Task statement —
Provide again, from the entries below, every line from the one containing "1000x425 pixels." through the one containing "1278x601 pixels.", exactly as written, and no other line.

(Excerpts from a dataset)

------------------------------------------------

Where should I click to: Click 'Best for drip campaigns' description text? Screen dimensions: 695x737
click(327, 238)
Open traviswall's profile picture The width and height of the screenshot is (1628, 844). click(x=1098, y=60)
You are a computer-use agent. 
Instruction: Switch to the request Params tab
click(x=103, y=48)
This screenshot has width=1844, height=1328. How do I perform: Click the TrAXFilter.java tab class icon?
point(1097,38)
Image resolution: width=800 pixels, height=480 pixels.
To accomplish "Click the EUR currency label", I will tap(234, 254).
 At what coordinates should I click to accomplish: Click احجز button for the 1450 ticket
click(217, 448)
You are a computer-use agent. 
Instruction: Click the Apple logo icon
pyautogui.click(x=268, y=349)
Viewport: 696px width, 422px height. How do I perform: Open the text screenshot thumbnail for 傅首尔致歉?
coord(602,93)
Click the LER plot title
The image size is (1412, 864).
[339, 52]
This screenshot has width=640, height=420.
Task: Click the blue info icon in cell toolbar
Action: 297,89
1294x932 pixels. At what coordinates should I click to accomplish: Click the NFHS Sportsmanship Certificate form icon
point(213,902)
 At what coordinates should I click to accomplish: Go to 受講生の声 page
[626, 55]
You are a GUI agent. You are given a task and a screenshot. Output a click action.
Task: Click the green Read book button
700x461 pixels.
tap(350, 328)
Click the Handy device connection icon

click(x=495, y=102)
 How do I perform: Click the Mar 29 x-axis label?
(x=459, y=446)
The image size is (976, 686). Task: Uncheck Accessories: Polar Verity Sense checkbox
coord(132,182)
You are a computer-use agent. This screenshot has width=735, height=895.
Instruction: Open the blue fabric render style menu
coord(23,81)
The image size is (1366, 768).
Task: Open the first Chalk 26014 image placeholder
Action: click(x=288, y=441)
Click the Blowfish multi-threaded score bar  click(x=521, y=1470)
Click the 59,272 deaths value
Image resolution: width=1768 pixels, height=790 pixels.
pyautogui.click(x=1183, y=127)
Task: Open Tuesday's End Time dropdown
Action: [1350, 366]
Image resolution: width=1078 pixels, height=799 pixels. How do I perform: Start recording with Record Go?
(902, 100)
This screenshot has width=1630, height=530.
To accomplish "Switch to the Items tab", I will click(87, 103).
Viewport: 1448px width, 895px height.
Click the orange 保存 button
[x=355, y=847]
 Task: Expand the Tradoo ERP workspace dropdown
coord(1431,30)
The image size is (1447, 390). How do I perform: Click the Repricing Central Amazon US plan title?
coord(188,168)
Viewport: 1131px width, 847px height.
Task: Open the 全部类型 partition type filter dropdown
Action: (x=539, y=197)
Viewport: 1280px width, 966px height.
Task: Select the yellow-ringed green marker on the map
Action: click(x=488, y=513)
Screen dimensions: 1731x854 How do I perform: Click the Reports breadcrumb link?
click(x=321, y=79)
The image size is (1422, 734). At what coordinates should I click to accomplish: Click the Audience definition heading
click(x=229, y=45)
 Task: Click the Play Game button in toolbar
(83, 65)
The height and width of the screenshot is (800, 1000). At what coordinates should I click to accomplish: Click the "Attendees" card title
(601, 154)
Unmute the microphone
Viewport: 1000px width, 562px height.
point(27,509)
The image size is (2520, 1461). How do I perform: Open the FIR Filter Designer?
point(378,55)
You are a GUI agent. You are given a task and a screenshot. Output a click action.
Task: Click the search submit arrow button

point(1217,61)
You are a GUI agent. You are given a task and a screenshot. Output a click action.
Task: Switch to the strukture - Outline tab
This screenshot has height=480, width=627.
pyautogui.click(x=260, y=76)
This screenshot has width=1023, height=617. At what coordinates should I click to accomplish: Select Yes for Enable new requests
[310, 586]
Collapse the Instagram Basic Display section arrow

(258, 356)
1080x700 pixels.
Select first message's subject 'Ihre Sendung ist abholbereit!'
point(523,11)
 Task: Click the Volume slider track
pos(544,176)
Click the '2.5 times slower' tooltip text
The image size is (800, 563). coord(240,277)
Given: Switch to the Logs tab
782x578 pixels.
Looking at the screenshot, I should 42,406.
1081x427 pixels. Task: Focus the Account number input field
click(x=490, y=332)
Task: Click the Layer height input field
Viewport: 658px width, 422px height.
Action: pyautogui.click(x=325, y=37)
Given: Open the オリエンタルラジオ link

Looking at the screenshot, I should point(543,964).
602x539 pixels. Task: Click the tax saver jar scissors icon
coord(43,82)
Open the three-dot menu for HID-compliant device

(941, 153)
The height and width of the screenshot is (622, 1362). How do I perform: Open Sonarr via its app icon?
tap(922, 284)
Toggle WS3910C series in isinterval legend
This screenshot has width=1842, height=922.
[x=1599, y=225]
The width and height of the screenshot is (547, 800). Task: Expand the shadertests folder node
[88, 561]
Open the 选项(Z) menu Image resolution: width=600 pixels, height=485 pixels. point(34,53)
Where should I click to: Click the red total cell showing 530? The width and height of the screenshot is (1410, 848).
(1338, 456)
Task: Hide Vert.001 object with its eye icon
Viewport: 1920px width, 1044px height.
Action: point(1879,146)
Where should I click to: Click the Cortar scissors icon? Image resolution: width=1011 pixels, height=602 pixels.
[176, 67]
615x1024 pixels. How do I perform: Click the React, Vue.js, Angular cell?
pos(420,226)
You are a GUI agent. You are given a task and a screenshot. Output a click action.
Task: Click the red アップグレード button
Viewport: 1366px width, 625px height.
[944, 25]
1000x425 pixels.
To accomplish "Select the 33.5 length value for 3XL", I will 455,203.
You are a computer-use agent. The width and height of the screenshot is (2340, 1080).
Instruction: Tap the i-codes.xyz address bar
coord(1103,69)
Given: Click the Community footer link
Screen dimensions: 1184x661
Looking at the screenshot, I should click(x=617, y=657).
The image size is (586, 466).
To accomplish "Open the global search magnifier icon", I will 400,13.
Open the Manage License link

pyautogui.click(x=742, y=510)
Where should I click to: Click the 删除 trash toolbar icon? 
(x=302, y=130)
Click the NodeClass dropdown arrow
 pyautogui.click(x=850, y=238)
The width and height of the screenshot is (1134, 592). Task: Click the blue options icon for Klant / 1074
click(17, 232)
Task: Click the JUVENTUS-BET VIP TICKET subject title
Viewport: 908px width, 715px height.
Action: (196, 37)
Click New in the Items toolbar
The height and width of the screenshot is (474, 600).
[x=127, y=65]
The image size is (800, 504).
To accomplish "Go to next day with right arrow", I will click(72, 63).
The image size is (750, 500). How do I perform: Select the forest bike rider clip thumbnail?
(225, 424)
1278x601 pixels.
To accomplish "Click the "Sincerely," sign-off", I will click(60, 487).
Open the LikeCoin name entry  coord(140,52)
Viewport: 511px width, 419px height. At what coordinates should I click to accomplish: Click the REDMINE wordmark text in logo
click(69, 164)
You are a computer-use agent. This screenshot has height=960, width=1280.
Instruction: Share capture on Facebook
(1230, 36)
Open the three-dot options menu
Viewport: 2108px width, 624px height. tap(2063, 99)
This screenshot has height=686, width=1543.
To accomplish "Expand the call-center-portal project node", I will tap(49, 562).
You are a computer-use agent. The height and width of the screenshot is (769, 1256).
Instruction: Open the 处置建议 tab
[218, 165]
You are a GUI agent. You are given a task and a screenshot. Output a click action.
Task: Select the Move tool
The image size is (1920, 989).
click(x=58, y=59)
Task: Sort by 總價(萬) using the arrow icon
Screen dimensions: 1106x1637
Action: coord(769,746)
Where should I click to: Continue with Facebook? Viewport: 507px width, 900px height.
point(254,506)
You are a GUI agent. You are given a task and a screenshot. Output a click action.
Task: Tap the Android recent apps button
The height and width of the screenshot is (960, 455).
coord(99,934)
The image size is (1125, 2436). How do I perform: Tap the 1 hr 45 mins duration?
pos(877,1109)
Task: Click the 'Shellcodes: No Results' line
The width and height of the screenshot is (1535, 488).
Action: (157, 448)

------------------------------------------------

Solution for this exercise —
1000x425 pixels.
To accomplish "Select the 33.5 length value for 3XL", I will 455,203.
You are a computer-use agent. The width and height of the screenshot is (2340, 1080).
Instruction: Tap the i-codes.xyz address bar
coord(1103,69)
Given: Click the Community footer link
Screen dimensions: 1184x661
Looking at the screenshot, I should click(x=617, y=657).
The image size is (586, 466).
To accomplish "Open the global search magnifier icon", I will 400,13.
Open the Manage License link

pyautogui.click(x=742, y=510)
Where should I click to: Click the 删除 trash toolbar icon? 
(x=302, y=130)
Click the NodeClass dropdown arrow
 pyautogui.click(x=850, y=238)
The width and height of the screenshot is (1134, 592). Task: Click the blue options icon for Klant / 1074
click(17, 232)
Task: Click the JUVENTUS-BET VIP TICKET subject title
Viewport: 908px width, 715px height.
Action: (196, 37)
Click New in the Items toolbar
The height and width of the screenshot is (474, 600).
[x=127, y=65]
The image size is (800, 504).
To accomplish "Go to next day with right arrow", I will click(72, 63).
The image size is (750, 500). How do I perform: Select the forest bike rider clip thumbnail?
(225, 424)
1278x601 pixels.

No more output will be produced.